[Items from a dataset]
-=-=-
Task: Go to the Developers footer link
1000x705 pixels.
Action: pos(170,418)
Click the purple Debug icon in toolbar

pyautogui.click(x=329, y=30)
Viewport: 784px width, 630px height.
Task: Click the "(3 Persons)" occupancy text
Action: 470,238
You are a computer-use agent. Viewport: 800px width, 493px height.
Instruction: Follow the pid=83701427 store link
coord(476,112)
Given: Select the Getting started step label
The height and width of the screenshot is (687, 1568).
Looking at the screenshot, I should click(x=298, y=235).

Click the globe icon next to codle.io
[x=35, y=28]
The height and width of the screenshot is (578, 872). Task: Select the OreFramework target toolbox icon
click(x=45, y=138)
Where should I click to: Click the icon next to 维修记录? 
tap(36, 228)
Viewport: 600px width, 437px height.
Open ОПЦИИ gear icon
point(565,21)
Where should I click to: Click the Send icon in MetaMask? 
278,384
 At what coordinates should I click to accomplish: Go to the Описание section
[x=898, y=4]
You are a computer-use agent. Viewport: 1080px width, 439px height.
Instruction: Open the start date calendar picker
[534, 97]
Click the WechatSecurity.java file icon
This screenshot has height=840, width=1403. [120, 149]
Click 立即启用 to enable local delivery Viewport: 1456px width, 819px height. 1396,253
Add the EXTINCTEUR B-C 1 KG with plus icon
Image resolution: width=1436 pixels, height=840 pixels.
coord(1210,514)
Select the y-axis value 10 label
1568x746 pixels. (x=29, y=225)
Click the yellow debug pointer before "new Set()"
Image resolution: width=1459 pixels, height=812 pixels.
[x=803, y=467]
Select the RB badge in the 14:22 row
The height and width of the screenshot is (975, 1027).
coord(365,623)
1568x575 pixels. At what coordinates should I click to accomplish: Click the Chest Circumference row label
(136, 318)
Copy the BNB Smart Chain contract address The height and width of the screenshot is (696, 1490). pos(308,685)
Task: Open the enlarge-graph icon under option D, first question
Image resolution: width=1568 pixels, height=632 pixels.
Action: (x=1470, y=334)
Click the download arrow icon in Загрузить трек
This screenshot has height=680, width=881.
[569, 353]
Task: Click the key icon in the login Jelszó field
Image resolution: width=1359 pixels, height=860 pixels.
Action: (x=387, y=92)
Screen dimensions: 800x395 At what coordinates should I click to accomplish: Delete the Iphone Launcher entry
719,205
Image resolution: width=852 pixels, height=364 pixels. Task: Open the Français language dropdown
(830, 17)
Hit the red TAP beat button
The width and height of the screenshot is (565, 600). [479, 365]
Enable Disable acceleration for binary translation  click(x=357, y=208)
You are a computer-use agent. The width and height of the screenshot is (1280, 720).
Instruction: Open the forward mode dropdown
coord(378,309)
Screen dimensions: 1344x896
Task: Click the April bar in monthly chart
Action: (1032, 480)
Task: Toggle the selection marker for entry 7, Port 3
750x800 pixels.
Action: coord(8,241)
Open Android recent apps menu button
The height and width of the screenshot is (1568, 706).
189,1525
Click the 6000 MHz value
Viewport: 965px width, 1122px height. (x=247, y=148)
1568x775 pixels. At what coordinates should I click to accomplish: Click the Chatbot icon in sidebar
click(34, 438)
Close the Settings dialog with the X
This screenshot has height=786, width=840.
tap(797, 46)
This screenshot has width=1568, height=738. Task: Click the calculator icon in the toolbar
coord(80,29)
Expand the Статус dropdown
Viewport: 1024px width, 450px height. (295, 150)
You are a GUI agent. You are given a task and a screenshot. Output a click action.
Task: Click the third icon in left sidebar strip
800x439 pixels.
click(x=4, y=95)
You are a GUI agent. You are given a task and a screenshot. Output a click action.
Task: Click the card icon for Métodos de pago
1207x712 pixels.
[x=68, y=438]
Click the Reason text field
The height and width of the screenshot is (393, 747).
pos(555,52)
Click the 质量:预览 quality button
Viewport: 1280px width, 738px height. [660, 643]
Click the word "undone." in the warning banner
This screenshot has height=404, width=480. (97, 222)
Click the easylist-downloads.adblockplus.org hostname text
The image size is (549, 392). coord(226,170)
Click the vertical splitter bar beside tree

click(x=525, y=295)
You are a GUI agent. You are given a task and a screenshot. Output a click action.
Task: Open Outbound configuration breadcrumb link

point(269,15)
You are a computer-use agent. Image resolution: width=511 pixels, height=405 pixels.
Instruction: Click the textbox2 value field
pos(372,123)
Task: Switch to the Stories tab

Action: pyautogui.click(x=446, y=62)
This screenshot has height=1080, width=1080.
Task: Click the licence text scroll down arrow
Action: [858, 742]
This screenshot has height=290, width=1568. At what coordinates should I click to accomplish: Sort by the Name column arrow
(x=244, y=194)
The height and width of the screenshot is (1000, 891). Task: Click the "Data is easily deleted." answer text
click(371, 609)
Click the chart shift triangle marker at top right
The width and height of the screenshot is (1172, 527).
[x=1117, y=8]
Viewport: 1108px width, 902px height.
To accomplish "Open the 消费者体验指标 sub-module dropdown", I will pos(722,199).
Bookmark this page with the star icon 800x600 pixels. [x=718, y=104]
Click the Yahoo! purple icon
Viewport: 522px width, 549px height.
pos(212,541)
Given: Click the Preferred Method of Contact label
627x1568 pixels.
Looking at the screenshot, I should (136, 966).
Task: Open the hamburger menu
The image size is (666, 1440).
-=-=-
Activity
Which lines of the data above contain "computer"? Copy each one.

Exercise response
You are a computer-use agent. Viewport: 800px width, 493px height.
You are a computer-use agent. Viewport: 1080px width, 439px height.
You are a computer-use agent. The width and height of the screenshot is (1280, 720).
You are a computer-use agent. Image resolution: width=511 pixels, height=405 pixels.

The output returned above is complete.